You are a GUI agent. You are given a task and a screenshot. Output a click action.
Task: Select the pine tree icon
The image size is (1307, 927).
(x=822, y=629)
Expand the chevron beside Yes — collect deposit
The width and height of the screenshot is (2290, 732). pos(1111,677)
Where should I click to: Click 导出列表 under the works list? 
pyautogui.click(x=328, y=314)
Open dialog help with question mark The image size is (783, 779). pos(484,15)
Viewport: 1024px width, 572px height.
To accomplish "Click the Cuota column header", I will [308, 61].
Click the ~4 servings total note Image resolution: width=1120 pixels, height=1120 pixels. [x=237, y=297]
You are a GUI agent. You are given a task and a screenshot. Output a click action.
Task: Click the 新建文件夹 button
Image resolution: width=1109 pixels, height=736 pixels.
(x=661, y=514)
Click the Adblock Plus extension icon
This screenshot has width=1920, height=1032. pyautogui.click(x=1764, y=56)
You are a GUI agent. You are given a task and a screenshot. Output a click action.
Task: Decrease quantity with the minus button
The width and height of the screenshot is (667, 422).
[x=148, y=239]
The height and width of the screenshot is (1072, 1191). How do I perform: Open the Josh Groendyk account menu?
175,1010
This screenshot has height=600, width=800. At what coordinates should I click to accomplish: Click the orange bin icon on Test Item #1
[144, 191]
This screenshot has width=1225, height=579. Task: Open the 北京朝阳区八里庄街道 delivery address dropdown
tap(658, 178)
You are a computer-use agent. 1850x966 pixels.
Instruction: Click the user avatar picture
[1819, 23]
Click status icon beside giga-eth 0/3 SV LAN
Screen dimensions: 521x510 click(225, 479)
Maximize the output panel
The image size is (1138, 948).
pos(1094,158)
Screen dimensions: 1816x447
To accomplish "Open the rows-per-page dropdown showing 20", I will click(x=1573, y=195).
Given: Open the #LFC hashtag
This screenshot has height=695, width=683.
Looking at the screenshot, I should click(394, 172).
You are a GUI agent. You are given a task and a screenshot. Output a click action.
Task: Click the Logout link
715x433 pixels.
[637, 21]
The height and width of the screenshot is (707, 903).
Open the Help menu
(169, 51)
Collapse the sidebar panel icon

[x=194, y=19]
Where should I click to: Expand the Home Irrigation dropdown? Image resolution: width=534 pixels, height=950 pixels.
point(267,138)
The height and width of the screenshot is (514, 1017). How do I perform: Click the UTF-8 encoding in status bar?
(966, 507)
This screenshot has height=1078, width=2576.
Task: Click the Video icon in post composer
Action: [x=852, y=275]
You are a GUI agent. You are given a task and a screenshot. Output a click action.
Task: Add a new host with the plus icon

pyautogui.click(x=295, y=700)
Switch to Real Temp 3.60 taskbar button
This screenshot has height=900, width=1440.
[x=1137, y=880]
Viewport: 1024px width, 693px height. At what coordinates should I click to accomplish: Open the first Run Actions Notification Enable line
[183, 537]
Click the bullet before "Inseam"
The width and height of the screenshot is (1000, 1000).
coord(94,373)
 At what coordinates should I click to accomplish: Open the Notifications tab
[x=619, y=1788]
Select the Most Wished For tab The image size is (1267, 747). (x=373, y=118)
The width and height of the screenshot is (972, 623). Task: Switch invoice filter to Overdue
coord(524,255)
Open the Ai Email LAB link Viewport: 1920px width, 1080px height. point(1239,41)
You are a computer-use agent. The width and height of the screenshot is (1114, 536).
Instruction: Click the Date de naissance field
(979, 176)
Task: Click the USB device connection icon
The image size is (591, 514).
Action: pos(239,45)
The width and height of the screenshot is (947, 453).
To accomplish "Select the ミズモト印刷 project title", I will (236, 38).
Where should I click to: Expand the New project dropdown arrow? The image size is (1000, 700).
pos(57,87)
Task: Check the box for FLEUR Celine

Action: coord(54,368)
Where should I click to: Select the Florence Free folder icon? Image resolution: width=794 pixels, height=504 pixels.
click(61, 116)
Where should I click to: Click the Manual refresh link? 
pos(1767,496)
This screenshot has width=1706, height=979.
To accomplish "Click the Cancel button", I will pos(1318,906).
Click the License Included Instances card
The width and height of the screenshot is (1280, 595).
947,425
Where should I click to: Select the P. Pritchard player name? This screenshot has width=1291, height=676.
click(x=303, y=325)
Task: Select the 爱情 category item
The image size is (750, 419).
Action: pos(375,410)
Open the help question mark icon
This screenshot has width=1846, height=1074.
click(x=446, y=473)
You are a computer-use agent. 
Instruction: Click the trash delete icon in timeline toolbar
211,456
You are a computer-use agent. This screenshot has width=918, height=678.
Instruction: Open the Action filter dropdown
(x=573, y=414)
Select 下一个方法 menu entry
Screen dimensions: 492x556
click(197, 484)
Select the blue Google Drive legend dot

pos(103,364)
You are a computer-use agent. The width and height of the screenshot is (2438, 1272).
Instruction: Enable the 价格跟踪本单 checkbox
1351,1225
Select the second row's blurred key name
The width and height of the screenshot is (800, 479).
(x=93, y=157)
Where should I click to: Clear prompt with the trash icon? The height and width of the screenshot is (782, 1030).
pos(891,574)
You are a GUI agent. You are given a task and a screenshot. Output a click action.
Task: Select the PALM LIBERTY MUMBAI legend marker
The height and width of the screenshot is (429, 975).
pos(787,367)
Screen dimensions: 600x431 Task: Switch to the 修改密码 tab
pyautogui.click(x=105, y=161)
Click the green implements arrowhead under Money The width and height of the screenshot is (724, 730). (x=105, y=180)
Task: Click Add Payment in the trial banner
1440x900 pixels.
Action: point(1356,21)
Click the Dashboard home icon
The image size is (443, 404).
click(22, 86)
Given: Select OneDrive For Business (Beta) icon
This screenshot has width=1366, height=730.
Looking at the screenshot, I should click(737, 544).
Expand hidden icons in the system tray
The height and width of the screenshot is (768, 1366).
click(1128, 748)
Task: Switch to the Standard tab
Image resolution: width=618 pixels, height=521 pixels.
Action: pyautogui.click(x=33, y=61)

------------

The task ::
Output each record exactly, leaving nothing out.

Solution ::
You are a GUI agent. You are given a task and a screenshot. Output a click action.
Task: Select the pine tree icon
The image size is (1307, 927).
(x=822, y=629)
Expand the chevron beside Yes — collect deposit
The width and height of the screenshot is (2290, 732). pos(1111,677)
Where should I click to: Click 导出列表 under the works list? 
pyautogui.click(x=328, y=314)
Open dialog help with question mark The image size is (783, 779). pos(484,15)
Viewport: 1024px width, 572px height.
To accomplish "Click the Cuota column header", I will [308, 61].
Click the ~4 servings total note Image resolution: width=1120 pixels, height=1120 pixels. [x=237, y=297]
You are a GUI agent. You are given a task and a screenshot. Output a click action.
Task: Click the 新建文件夹 button
Image resolution: width=1109 pixels, height=736 pixels.
(x=661, y=514)
Click the Adblock Plus extension icon
This screenshot has width=1920, height=1032. pyautogui.click(x=1764, y=56)
You are a GUI agent. You are given a task and a screenshot. Output a click action.
Task: Decrease quantity with the minus button
The width and height of the screenshot is (667, 422).
[x=148, y=239]
The height and width of the screenshot is (1072, 1191). How do I perform: Open the Josh Groendyk account menu?
175,1010
This screenshot has height=600, width=800. At what coordinates should I click to accomplish: Click the orange bin icon on Test Item #1
[144, 191]
This screenshot has width=1225, height=579. Task: Open the 北京朝阳区八里庄街道 delivery address dropdown
tap(658, 178)
You are a computer-use agent. 1850x966 pixels.
Instruction: Click the user avatar picture
[1819, 23]
Click status icon beside giga-eth 0/3 SV LAN
Screen dimensions: 521x510 click(225, 479)
Maximize the output panel
The image size is (1138, 948).
pos(1094,158)
Screen dimensions: 1816x447
To accomplish "Open the rows-per-page dropdown showing 20", I will click(x=1573, y=195).
Given: Open the #LFC hashtag
This screenshot has height=695, width=683.
Looking at the screenshot, I should click(394, 172).
You are a GUI agent. You are given a task and a screenshot. Output a click action.
Task: Click the Logout link
715x433 pixels.
[637, 21]
The height and width of the screenshot is (707, 903).
Open the Help menu
(169, 51)
Collapse the sidebar panel icon

[x=194, y=19]
Where should I click to: Expand the Home Irrigation dropdown? Image resolution: width=534 pixels, height=950 pixels.
point(267,138)
The height and width of the screenshot is (514, 1017). How do I perform: Click the UTF-8 encoding in status bar?
(966, 507)
This screenshot has height=1078, width=2576.
Task: Click the Video icon in post composer
Action: [x=852, y=275]
You are a GUI agent. You are given a task and a screenshot. Output a click action.
Task: Add a new host with the plus icon

pyautogui.click(x=295, y=700)
Switch to Real Temp 3.60 taskbar button
This screenshot has height=900, width=1440.
[x=1137, y=880]
Viewport: 1024px width, 693px height. At what coordinates should I click to accomplish: Open the first Run Actions Notification Enable line
[183, 537]
Click the bullet before "Inseam"
The width and height of the screenshot is (1000, 1000).
coord(94,373)
 At what coordinates should I click to accomplish: Open the Notifications tab
[x=619, y=1788]
Select the Most Wished For tab The image size is (1267, 747). (x=373, y=118)
The width and height of the screenshot is (972, 623). Task: Switch invoice filter to Overdue
coord(524,255)
Open the Ai Email LAB link Viewport: 1920px width, 1080px height. point(1239,41)
You are a computer-use agent. The width and height of the screenshot is (1114, 536).
Instruction: Click the Date de naissance field
(979, 176)
Task: Click the USB device connection icon
The image size is (591, 514).
Action: pos(239,45)
The width and height of the screenshot is (947, 453).
To accomplish "Select the ミズモト印刷 project title", I will (236, 38).
Where should I click to: Expand the New project dropdown arrow? The image size is (1000, 700).
pos(57,87)
Task: Check the box for FLEUR Celine

Action: coord(54,368)
Where should I click to: Select the Florence Free folder icon? Image resolution: width=794 pixels, height=504 pixels.
click(61, 116)
Where should I click to: Click the Manual refresh link? 
pos(1767,496)
This screenshot has width=1706, height=979.
To accomplish "Click the Cancel button", I will pos(1318,906).
Click the License Included Instances card
The width and height of the screenshot is (1280, 595).
947,425
Where should I click to: Select the P. Pritchard player name? This screenshot has width=1291, height=676.
click(x=303, y=325)
Task: Select the 爱情 category item
The image size is (750, 419).
Action: pos(375,410)
Open the help question mark icon
This screenshot has width=1846, height=1074.
click(x=446, y=473)
You are a computer-use agent. 
Instruction: Click the trash delete icon in timeline toolbar
211,456
You are a computer-use agent. This screenshot has width=918, height=678.
Instruction: Open the Action filter dropdown
(x=573, y=414)
Select 下一个方法 menu entry
Screen dimensions: 492x556
click(197, 484)
Select the blue Google Drive legend dot

pos(103,364)
You are a computer-use agent. The width and height of the screenshot is (2438, 1272).
Instruction: Enable the 价格跟踪本单 checkbox
1351,1225
Select the second row's blurred key name
The width and height of the screenshot is (800, 479).
(x=93, y=157)
Where should I click to: Clear prompt with the trash icon? The height and width of the screenshot is (782, 1030).
pos(891,574)
You are a GUI agent. You are given a task and a screenshot. Output a click action.
Task: Select the PALM LIBERTY MUMBAI legend marker
The height and width of the screenshot is (429, 975).
pos(787,367)
Screen dimensions: 600x431 Task: Switch to the 修改密码 tab
pyautogui.click(x=105, y=161)
Click the green implements arrowhead under Money The width and height of the screenshot is (724, 730). (x=105, y=180)
Task: Click Add Payment in the trial banner
1440x900 pixels.
Action: point(1356,21)
Click the Dashboard home icon
The image size is (443, 404).
click(22, 86)
Given: Select OneDrive For Business (Beta) icon
This screenshot has width=1366, height=730.
Looking at the screenshot, I should click(737, 544).
Expand hidden icons in the system tray
The height and width of the screenshot is (768, 1366).
click(1128, 748)
Task: Switch to the Standard tab
Image resolution: width=618 pixels, height=521 pixels.
Action: pyautogui.click(x=33, y=61)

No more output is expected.